The headline figure is the Business Activity Index, calculated from a single question that asks for changes in the volume of business activity compared with one month previously. It is a diffusion index, which is the sum of the percentage of ‘higher’ responses and half the
percentage of ‘unchanged’ responses. It varies between 0 and 100, with a reading above 50 indicating an overall increase in compared to the previous month, and below 50 an overall decrease. The higher above 50, the faster the rate of growth signalled.
Regional profile: South East
Location quotients (see pg 6) can be used to identify clusters of certain types of services and manufacturing businesses – providing unique insight into life and work in that local area.
South East manufacturers are concentrated in:
- Electrical & Optical;
- Mechanical Engineering; and
- Chemicals and plastics.
Services businesses are concentrated in:
- Computing & IT services;
- Transport & communication;
- B2B services.
Performance in relation to UK
South East companies expressed greater confidence than seen on average across the UK. Of the 12 monitored UK areas, Yorkshire & Humber, the West Midlands and Northern Ireland all posted faster contractions in activity than seen locally in January.
Adjusted for seasonal factors, the New Business Index remained below the 50.0 no-change mark in January, to signal a third drop in new orders placed at South East firms in consecutive months. Panellists linked the reduction to a slowdown in demand, often related to raised economic uncertainty.

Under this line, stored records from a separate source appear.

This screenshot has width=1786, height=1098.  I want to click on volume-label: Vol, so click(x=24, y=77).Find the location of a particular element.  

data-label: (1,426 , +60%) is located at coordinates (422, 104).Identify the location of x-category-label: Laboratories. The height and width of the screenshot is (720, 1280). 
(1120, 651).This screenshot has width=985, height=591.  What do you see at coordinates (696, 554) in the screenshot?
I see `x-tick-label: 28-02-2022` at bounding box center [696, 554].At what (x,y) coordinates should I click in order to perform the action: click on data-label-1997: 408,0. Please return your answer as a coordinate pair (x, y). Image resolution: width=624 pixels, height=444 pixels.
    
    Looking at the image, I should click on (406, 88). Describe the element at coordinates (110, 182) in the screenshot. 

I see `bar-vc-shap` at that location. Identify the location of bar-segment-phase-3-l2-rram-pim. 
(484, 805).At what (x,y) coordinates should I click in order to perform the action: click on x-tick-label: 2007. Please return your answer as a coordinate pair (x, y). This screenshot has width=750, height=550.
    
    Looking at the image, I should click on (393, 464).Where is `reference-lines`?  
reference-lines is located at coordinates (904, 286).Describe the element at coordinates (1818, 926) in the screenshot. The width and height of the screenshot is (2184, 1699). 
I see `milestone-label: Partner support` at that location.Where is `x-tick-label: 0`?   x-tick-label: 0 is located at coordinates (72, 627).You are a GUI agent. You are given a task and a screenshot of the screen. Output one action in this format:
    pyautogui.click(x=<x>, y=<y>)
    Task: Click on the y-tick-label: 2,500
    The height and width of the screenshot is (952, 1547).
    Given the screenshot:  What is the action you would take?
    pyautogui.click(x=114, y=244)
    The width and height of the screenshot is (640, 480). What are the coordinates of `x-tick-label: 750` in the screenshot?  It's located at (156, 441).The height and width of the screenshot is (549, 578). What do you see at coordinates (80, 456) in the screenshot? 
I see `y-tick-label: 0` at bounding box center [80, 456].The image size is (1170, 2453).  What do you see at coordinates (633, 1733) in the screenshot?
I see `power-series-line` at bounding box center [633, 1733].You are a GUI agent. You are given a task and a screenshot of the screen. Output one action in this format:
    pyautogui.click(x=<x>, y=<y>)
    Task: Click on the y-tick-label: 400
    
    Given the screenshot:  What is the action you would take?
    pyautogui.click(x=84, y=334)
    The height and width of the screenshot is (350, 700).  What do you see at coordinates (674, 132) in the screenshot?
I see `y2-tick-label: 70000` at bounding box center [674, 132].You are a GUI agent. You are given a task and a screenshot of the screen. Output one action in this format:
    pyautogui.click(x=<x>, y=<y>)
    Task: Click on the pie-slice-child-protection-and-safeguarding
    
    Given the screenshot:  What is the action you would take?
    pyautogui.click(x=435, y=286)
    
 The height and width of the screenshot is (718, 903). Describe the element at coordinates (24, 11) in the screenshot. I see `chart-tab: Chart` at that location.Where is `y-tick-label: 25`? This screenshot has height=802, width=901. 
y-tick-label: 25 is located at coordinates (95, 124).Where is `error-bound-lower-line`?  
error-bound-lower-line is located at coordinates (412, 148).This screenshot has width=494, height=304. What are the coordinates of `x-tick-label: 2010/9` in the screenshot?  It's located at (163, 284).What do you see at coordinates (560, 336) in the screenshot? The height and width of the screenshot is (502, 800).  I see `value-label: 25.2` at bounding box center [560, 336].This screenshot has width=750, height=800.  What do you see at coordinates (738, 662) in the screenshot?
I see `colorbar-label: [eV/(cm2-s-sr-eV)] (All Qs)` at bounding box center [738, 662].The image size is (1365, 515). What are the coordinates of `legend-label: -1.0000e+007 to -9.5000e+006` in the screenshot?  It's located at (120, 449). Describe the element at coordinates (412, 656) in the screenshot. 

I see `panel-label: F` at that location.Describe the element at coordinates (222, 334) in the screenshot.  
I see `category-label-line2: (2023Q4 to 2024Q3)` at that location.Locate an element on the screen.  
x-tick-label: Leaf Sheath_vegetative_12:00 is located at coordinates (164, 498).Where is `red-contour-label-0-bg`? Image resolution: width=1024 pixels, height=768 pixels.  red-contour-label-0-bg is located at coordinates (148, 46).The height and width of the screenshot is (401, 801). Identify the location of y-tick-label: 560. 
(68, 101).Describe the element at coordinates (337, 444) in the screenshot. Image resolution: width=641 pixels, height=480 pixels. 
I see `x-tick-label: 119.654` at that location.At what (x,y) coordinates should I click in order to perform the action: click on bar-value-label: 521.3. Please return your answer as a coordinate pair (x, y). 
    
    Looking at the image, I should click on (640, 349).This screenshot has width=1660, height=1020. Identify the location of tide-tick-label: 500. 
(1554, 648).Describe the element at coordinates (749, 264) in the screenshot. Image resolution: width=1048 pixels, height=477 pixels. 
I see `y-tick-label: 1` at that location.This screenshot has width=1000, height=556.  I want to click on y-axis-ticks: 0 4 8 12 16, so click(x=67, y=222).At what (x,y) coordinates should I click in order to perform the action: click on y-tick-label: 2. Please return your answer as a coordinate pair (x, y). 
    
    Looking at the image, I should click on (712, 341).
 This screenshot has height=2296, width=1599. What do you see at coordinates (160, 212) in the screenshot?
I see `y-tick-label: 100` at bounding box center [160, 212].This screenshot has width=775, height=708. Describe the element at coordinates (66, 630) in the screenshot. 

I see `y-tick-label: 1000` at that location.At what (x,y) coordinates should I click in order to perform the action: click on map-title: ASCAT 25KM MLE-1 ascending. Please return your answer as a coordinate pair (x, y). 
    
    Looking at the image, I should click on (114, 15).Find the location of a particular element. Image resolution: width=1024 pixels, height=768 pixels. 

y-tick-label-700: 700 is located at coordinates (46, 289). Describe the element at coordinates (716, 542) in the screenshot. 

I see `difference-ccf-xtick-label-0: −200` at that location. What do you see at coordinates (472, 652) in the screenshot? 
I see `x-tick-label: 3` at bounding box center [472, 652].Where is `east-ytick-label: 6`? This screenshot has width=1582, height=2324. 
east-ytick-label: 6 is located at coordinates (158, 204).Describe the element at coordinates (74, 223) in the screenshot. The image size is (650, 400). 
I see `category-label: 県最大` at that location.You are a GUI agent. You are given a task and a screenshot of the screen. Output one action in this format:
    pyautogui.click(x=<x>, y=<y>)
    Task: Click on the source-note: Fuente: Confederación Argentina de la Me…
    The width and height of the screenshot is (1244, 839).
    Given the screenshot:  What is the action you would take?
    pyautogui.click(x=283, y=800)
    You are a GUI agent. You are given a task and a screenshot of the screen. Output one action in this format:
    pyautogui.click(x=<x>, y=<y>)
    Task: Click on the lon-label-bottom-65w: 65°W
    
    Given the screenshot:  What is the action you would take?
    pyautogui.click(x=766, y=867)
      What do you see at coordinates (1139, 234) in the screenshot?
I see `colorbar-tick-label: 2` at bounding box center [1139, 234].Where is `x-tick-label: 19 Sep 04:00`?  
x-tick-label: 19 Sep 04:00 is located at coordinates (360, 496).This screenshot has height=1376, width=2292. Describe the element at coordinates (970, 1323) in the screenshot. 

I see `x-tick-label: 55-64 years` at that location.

South East firms signalled a rate of job shedding similar to the UK average (45.3) in January. Backlogs were reduced at a pace exceeding the national trend in the latest survey period.
Reflective of increased wage pressures and higher raw material costs, operating expenses at South East firms rose at a sharper rate in January. In fact, inflation was its strongest for one-and-a-half years. Though robust, local cost pressures were exactly in line with the average seen across the UK.
Meanwhile, the pass through of increased costs to customers was seen by a pick-up in output charges during January. The rate of selling price inflation was substantial, its most pronounced for just over a year and largely in line with national average. Though panellists often blamed increased cost burdens, others reportedly inflated fees ahead of the upcoming UK Minimum Wage increase.